Using username "user".
Server refused our key
Using keyboard-interactive authentication.
Password:

I can complete the log in by entering the password, but I really want the keys to work so I can eliminate password log-ins over internet. The username is different between the two servers, but I think that is no problem, right?

I am using Ubuntu 14.04 LTS which has openssh-server installed. I copied the public key from PuTTYgen and pasted it into ~/.ssh/known_hosts. The key is on one line only, starting like this: ssh-rsa AAAAB...

The ~/.ssh directory has permissions set to 700, ~/.ssh/known_hosts is set to 600.

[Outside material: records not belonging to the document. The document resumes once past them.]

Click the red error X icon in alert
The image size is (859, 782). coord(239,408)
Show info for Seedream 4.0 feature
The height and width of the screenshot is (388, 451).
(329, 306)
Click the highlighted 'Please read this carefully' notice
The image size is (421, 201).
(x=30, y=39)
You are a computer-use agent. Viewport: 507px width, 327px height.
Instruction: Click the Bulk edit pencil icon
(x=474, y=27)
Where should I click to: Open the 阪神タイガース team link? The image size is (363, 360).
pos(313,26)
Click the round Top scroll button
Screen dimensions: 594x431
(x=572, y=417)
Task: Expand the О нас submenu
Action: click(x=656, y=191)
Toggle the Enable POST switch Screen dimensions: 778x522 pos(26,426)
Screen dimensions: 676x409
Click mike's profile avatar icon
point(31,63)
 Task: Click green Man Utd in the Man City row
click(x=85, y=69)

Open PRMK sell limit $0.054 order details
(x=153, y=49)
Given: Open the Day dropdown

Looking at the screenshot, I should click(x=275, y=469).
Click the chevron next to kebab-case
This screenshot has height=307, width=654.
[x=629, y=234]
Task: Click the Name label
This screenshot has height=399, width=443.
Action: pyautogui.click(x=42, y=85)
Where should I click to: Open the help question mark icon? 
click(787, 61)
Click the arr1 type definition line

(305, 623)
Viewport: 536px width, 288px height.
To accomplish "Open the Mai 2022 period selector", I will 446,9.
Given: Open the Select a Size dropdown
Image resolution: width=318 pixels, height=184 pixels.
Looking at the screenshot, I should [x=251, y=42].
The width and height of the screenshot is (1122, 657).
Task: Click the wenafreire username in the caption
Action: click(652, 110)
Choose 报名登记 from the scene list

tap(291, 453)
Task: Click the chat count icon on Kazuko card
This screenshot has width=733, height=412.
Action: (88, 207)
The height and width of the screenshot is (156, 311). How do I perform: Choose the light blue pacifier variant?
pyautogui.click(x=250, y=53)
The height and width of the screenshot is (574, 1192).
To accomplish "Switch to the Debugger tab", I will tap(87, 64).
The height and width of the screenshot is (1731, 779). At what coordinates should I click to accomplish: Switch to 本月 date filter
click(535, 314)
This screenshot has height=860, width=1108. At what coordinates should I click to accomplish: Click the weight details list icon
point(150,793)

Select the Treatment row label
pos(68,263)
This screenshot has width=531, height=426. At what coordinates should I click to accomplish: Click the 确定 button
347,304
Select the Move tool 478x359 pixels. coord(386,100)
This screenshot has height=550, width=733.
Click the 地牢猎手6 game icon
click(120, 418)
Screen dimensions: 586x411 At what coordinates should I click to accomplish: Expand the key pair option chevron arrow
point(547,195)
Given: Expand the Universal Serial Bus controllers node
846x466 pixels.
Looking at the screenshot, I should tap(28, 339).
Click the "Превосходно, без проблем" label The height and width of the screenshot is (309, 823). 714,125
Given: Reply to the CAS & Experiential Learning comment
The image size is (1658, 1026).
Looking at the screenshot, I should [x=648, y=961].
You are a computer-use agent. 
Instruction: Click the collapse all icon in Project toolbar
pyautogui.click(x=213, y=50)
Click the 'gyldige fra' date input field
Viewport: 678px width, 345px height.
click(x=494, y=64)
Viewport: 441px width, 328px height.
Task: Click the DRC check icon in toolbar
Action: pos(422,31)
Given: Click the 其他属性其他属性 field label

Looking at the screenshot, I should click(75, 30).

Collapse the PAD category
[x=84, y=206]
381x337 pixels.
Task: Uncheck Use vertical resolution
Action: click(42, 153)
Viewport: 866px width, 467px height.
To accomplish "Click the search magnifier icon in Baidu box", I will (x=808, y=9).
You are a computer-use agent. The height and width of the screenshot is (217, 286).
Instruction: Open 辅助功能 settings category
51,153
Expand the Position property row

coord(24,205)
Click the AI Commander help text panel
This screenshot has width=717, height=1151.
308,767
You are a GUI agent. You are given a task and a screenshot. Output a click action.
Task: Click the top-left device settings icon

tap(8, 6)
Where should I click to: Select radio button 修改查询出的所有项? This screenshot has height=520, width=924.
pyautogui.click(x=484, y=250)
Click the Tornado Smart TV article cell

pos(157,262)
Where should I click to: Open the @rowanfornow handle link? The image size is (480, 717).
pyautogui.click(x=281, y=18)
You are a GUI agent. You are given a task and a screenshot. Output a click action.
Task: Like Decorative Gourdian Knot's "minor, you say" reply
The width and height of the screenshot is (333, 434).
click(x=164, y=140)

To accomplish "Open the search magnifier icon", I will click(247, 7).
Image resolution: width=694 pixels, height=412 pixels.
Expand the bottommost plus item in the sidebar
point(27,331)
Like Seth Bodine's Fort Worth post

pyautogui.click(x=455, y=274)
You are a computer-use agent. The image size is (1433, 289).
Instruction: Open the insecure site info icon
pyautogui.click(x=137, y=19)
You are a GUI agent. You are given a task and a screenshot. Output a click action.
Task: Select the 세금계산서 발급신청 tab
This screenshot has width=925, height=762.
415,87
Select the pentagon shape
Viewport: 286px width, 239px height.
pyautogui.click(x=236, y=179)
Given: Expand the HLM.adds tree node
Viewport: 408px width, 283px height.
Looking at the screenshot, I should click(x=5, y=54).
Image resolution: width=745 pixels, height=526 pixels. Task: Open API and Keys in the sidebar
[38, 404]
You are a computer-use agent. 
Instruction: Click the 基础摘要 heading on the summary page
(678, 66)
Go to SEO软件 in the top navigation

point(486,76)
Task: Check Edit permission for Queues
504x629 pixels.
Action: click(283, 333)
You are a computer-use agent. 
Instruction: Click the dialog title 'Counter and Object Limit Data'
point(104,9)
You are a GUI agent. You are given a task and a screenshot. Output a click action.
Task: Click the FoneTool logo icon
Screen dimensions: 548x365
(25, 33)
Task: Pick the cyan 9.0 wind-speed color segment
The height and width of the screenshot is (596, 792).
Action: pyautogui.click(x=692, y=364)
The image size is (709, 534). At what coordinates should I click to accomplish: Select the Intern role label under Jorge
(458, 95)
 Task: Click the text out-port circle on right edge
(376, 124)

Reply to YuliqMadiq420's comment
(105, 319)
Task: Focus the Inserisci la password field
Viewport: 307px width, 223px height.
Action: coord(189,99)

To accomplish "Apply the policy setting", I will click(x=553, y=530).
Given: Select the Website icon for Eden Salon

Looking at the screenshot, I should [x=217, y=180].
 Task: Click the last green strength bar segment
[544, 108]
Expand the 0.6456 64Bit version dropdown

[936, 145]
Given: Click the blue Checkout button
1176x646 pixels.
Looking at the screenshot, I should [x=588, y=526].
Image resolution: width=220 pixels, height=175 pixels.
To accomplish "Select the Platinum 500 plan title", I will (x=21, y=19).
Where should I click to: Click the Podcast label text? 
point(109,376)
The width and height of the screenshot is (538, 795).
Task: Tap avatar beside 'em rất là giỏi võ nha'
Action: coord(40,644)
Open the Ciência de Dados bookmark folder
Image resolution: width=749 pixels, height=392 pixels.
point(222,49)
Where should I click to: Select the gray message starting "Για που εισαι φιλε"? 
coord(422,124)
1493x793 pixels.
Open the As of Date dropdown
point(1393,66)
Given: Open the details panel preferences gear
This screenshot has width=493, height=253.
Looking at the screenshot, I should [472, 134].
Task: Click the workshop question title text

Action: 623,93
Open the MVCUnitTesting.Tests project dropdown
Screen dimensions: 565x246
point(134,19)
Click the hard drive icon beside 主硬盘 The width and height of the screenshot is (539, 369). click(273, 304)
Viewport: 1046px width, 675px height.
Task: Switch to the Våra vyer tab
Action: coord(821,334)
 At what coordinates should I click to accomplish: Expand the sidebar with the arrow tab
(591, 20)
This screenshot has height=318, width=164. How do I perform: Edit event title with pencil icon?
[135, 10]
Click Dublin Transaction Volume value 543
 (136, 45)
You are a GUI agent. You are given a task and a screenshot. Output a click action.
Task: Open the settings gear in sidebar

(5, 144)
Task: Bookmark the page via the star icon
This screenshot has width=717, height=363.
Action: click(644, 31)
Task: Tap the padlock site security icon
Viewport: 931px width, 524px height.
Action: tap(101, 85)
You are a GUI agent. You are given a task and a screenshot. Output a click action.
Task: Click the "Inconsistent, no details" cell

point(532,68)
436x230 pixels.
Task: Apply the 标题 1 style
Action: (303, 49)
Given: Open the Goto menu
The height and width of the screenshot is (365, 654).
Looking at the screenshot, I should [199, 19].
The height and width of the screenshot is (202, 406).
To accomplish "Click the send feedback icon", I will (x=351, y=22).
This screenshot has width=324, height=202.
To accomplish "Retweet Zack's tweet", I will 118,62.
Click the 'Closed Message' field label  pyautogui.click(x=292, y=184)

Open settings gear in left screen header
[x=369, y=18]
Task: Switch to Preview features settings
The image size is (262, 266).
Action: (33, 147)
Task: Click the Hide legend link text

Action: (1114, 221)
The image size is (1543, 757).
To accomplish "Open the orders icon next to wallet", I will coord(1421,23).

I had high hopes when I found this post on this board, but none of those solutions have fixed the problem.

At one point I accidentally deleted the host keys in /etc/ssh/, but I uninstalled openssh-server and then reinstalled it which brought back those keys. Well, at least it seems like I got them all back.

I opened one PuTTY terminal and issued tail -f /var/log/auth.log, and then tried to log in on a second terminal. Nothing enlightening showed up. The first message acknowledged that the password log in was succesful, nothing about the keys though.

I have been tinkering with the configuration file /etc/ssh/sshd_config trying to hit the right combination of settings, each time restarting the daemon with service ssh restart. Below is that file as it stands now. I think I might be missing something in there, but I am running out of ideas.

# Package generated configuration file
# See the sshd_config(5) manpage for details

# What ports, IPs and protocols we listen for
Port 22
# Use these options to restrict which interfaces/protocols sshd will bind to
#ListenAddress ::
#ListenAddress 0.0.0.0
Protocol 2
# HostKeys for protocol version 2
HostKey /etc/ssh/ssh_host_rsa_key
HostKey /etc/ssh/ssh_host_dsa_key
HostKey /etc/ssh/ssh_host_ecdsa_key
HostKey /etc/ssh/ssh_host_ed25519_key
#Privilege Separation is turned on for security
UsePrivilegeSeparation yes

# Lifetime and size of ephemeral version 1 server key
KeyRegenerationInterval 3600
ServerKeyBits 1024

# Logging
SyslogFacility AUTH
LogLevel INFO

# Authentication:
LoginGraceTime 120
PermitRootLogin without-password
StrictModes no

RSAAuthentication yes
PubkeyAuthentication yes
AuthorizedKeysFile  %h/.ssh/authorized_keys

# Don't read the user's ~/.rhosts and ~/.shosts files
IgnoreRhosts yes
# For this to work you will also need host keys in /etc/ssh_known_hosts
RhostsRSAAuthentication no
# similar for protocol version 2
HostbasedAuthentication no
# Uncomment if you don't trust ~/.ssh/known_hosts for RhostsRSAAuthentication
#IgnoreUserKnownHosts yes

# To enable empty passwords, change to yes (NOT RECOMMENDED)
PermitEmptyPasswords no

# Change to yes to enable challenge-response passwords (beware issues with
# some PAM modules and threads)
ChallengeResponseAuthentication yes

# Change to no to disable tunnelled clear text passwords
#PasswordAuthentication yes

# Kerberos options
#KerberosAuthentication no
#KerberosGetAFSToken no
#KerberosOrLocalPasswd yes
#KerberosTicketCleanup yes

# GSSAPI options
#GSSAPIAuthentication no
#GSSAPICleanupCredentials yes

X11Forwarding yes
X11DisplayOffset 10
PrintMotd no
PrintLastLog yes
TCPKeepAlive yes
#UseLogin no

#MaxStartups 10:30:60
#Banner /etc/issue.net

# Allow client to pass locale environment variables
AcceptEnv LANG LC_*

Subsystem sftp /usr/lib/openssh/sftp-server

# Set this to 'yes' to enable PAM authentication, account processing,
# and session processing. If this is enabled, PAM authentication will
# be allowed through the ChallengeResponseAuthentication and
# PasswordAuthentication.  Depending on your PAM configuration,
# PAM authentication via ChallengeResponseAuthentication may bypass
# the setting of "PermitRootLogin without-password".
# If you just want the PAM account and session checks to run without
# PAM authentication, then enable this but set PasswordAuthentication
# and ChallengeResponseAuthentication to 'no'.
UsePAM yes

Best Answer

As steeldriver pointed out, the RSA key goes into the authorized_keys file, not known_hosts.

I cut the key out of the known_hosts, created and pasted it into the authorized_keys. chmod 600 authorized_keys, sudo service ssh restart, and the server is up and running.

Thank you for your answer steeldriver.